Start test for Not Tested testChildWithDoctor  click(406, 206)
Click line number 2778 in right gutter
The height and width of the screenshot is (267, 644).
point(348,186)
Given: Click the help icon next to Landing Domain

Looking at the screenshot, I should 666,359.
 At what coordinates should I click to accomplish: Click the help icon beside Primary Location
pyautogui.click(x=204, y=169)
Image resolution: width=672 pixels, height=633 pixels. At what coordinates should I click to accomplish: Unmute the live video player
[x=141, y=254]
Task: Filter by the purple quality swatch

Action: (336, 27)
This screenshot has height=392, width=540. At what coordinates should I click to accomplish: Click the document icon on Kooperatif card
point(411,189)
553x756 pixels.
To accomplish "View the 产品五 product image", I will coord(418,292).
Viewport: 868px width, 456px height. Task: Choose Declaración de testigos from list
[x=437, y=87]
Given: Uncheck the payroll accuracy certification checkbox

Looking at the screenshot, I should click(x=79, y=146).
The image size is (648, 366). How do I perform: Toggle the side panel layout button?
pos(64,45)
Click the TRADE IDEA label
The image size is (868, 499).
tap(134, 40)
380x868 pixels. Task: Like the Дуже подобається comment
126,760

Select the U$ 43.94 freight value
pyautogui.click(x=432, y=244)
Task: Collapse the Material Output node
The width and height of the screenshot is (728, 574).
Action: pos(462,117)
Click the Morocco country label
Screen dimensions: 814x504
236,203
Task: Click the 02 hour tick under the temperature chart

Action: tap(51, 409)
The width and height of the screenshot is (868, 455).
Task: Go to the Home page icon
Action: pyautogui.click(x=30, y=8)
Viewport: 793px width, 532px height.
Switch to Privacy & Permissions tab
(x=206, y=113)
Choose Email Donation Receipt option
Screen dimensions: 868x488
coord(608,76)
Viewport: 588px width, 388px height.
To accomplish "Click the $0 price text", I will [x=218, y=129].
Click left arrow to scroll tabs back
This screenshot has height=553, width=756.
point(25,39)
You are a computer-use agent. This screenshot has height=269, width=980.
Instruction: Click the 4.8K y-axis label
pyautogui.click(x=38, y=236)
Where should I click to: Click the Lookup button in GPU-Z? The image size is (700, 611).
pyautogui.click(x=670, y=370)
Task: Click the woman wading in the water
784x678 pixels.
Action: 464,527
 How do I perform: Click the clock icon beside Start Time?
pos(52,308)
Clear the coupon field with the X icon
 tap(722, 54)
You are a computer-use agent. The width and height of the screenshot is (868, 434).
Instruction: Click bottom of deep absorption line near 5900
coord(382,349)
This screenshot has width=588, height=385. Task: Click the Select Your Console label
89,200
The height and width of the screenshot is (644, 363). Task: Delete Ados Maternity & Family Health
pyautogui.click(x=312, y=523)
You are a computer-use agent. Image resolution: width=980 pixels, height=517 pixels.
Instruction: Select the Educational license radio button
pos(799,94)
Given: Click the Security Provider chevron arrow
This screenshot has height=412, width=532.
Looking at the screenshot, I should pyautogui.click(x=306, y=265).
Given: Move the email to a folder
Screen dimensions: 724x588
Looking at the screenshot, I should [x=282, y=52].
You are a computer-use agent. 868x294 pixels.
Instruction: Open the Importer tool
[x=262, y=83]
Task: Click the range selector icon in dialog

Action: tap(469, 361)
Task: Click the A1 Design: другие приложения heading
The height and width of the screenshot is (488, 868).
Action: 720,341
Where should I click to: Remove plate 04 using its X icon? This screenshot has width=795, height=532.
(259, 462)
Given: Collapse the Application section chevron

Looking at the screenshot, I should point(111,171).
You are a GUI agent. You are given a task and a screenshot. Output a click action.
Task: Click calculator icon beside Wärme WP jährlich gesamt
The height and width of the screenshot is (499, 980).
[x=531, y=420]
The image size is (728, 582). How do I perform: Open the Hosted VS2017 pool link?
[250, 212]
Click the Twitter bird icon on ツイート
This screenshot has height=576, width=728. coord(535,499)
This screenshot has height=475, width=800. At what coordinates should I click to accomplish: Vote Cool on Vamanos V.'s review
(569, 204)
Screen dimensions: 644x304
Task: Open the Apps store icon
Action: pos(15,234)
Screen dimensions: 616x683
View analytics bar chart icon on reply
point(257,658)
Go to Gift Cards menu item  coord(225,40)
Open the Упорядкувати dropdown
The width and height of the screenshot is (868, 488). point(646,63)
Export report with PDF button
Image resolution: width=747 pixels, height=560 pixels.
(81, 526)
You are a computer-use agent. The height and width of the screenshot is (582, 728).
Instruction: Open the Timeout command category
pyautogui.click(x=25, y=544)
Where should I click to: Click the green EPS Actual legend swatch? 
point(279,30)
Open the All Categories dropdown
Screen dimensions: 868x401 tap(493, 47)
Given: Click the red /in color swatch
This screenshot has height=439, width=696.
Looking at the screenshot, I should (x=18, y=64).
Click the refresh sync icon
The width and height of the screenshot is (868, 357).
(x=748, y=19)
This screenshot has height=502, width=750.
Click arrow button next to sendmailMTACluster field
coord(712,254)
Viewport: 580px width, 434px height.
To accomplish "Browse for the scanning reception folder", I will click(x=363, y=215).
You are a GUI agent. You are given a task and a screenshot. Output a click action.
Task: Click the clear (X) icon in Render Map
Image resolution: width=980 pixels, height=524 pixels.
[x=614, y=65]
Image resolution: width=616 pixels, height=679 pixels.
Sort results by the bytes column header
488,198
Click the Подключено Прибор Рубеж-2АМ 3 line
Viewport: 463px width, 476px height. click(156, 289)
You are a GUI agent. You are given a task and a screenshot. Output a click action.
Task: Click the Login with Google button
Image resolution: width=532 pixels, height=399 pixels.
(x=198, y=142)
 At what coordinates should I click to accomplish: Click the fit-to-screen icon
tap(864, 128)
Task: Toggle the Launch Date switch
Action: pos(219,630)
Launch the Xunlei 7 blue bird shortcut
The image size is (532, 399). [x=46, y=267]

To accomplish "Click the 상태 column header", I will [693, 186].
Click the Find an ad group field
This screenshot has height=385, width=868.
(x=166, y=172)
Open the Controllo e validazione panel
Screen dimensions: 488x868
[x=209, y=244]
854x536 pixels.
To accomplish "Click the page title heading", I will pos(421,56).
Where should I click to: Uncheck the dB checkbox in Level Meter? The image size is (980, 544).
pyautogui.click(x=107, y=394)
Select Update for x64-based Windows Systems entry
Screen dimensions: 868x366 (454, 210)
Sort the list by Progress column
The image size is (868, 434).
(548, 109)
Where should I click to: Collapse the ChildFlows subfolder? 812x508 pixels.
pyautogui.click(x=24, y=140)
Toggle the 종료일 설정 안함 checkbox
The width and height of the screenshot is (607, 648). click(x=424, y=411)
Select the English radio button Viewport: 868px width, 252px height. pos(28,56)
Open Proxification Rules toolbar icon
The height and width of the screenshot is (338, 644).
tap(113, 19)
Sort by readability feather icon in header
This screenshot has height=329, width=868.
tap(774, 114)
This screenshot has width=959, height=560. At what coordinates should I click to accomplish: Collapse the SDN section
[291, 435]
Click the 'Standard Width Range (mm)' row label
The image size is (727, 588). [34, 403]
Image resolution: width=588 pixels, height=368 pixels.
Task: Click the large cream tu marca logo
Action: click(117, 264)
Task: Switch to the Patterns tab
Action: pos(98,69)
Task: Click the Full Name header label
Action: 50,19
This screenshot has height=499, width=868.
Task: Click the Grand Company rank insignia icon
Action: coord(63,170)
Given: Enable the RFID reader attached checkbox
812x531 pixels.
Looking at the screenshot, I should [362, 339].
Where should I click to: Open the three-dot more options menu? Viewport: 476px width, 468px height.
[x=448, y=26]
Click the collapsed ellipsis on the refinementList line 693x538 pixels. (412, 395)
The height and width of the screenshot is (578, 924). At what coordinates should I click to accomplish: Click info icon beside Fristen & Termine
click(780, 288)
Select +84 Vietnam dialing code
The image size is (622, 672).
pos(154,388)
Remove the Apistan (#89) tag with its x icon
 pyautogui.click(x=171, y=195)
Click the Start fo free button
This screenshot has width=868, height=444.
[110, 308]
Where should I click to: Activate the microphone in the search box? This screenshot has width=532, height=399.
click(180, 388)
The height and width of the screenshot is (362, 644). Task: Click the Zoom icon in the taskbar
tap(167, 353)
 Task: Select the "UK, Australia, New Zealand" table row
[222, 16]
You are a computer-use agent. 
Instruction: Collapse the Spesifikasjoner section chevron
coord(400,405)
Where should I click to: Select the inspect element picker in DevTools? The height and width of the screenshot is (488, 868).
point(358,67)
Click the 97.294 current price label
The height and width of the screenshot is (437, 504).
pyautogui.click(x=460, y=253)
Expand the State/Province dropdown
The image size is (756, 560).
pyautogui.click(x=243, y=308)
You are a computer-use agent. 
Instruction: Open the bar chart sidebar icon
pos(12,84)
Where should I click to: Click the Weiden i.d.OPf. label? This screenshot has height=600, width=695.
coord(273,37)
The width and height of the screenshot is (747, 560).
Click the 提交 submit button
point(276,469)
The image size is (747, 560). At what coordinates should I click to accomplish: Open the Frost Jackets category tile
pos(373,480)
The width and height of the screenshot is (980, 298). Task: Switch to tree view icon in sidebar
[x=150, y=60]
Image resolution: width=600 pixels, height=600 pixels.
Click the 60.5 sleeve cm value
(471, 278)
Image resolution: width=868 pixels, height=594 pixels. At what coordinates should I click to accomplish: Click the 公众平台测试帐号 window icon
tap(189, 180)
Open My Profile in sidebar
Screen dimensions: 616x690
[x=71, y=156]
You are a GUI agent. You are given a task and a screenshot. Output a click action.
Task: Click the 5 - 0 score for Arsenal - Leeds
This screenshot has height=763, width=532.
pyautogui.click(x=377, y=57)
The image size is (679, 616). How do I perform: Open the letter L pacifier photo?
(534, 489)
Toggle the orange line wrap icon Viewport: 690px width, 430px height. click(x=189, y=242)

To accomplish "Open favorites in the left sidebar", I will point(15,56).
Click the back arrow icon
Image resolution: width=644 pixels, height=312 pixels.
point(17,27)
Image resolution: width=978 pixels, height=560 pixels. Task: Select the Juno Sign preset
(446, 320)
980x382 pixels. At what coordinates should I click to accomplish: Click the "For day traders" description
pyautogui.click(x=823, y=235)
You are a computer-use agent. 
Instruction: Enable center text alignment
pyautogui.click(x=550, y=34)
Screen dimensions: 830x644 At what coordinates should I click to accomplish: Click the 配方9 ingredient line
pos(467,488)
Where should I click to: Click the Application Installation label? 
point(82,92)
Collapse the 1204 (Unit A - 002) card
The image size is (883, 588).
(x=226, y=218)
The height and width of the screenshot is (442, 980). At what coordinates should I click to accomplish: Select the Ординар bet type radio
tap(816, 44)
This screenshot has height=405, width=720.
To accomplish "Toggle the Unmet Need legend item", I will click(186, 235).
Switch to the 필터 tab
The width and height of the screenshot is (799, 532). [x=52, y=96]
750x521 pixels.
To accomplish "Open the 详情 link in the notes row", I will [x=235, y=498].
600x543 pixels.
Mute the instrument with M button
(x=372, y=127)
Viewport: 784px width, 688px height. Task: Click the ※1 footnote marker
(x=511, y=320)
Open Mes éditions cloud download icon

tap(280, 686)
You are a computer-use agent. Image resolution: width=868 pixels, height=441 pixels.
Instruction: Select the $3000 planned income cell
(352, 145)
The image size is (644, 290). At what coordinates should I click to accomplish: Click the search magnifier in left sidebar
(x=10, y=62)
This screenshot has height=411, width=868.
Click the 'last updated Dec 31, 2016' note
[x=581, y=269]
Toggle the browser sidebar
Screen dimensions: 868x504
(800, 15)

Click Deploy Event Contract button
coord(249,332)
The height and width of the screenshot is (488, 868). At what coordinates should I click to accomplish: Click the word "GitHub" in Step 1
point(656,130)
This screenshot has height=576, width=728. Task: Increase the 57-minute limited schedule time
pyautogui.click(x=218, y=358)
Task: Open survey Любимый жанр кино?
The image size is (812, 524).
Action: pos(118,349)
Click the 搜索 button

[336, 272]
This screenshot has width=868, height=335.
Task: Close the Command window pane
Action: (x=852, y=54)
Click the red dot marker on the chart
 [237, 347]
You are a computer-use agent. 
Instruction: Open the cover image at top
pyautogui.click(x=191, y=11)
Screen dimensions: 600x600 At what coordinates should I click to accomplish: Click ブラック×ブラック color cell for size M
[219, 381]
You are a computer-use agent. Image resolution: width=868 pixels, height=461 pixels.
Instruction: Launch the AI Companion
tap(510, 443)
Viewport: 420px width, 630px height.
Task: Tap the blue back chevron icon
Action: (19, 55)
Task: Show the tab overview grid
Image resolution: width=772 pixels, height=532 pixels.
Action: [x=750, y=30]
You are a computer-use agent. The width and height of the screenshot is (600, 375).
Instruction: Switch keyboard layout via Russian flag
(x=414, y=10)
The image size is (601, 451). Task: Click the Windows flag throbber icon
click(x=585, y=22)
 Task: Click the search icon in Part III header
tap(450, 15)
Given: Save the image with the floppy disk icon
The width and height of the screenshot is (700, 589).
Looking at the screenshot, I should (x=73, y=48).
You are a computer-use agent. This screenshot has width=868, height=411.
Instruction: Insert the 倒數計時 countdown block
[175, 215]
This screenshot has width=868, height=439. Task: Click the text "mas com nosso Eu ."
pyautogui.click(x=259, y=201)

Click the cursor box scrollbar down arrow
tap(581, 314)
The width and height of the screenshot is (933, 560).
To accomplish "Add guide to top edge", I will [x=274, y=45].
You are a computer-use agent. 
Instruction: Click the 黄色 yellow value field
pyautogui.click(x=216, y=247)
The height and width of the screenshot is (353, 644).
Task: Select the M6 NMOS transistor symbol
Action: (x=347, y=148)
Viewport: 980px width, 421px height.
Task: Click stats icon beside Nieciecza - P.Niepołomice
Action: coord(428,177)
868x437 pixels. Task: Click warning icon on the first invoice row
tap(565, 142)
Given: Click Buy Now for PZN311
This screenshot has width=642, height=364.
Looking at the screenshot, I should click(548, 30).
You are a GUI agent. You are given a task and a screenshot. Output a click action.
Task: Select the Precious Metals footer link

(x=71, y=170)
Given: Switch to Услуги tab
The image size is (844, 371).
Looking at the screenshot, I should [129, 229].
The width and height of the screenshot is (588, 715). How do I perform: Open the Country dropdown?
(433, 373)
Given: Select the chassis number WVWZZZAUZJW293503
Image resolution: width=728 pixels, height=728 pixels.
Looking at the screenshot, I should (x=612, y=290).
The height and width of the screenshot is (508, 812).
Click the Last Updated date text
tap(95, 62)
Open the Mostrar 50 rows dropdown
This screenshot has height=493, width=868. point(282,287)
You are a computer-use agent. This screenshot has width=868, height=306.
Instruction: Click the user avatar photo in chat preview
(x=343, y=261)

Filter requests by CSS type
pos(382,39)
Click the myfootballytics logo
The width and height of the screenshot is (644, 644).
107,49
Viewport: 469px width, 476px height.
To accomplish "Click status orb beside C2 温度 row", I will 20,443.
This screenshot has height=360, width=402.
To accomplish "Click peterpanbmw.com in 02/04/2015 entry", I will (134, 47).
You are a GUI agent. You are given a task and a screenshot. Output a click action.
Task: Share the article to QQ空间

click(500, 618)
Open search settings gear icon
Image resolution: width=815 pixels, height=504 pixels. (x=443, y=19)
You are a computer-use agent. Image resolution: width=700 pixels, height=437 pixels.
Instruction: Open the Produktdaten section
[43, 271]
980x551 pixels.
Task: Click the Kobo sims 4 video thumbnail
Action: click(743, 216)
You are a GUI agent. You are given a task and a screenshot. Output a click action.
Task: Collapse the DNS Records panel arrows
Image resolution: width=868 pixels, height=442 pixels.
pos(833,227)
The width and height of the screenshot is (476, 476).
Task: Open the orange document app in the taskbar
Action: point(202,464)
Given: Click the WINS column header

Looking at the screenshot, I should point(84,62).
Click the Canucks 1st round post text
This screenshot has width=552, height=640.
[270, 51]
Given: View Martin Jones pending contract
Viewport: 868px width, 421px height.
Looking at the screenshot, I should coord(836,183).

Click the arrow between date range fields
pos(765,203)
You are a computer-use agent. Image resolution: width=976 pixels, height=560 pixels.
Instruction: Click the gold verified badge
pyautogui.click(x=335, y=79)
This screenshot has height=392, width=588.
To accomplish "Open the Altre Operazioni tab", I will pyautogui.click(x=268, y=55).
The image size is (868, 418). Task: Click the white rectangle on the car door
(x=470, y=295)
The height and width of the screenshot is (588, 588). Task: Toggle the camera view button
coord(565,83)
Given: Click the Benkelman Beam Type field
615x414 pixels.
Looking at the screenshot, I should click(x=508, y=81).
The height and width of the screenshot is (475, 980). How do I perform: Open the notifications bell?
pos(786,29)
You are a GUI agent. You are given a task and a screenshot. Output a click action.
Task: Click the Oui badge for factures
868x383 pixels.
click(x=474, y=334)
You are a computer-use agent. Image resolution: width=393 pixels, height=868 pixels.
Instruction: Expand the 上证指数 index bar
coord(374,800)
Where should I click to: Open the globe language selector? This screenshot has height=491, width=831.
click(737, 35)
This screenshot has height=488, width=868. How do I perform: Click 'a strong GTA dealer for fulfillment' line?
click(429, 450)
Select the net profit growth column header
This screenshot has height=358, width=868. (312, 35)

--------------------

Scan the data above. Return every line with "heading" in it.

Task: Click the A1 Design: другие приложения heading
To accomplish "Click the page title heading", I will pos(421,56).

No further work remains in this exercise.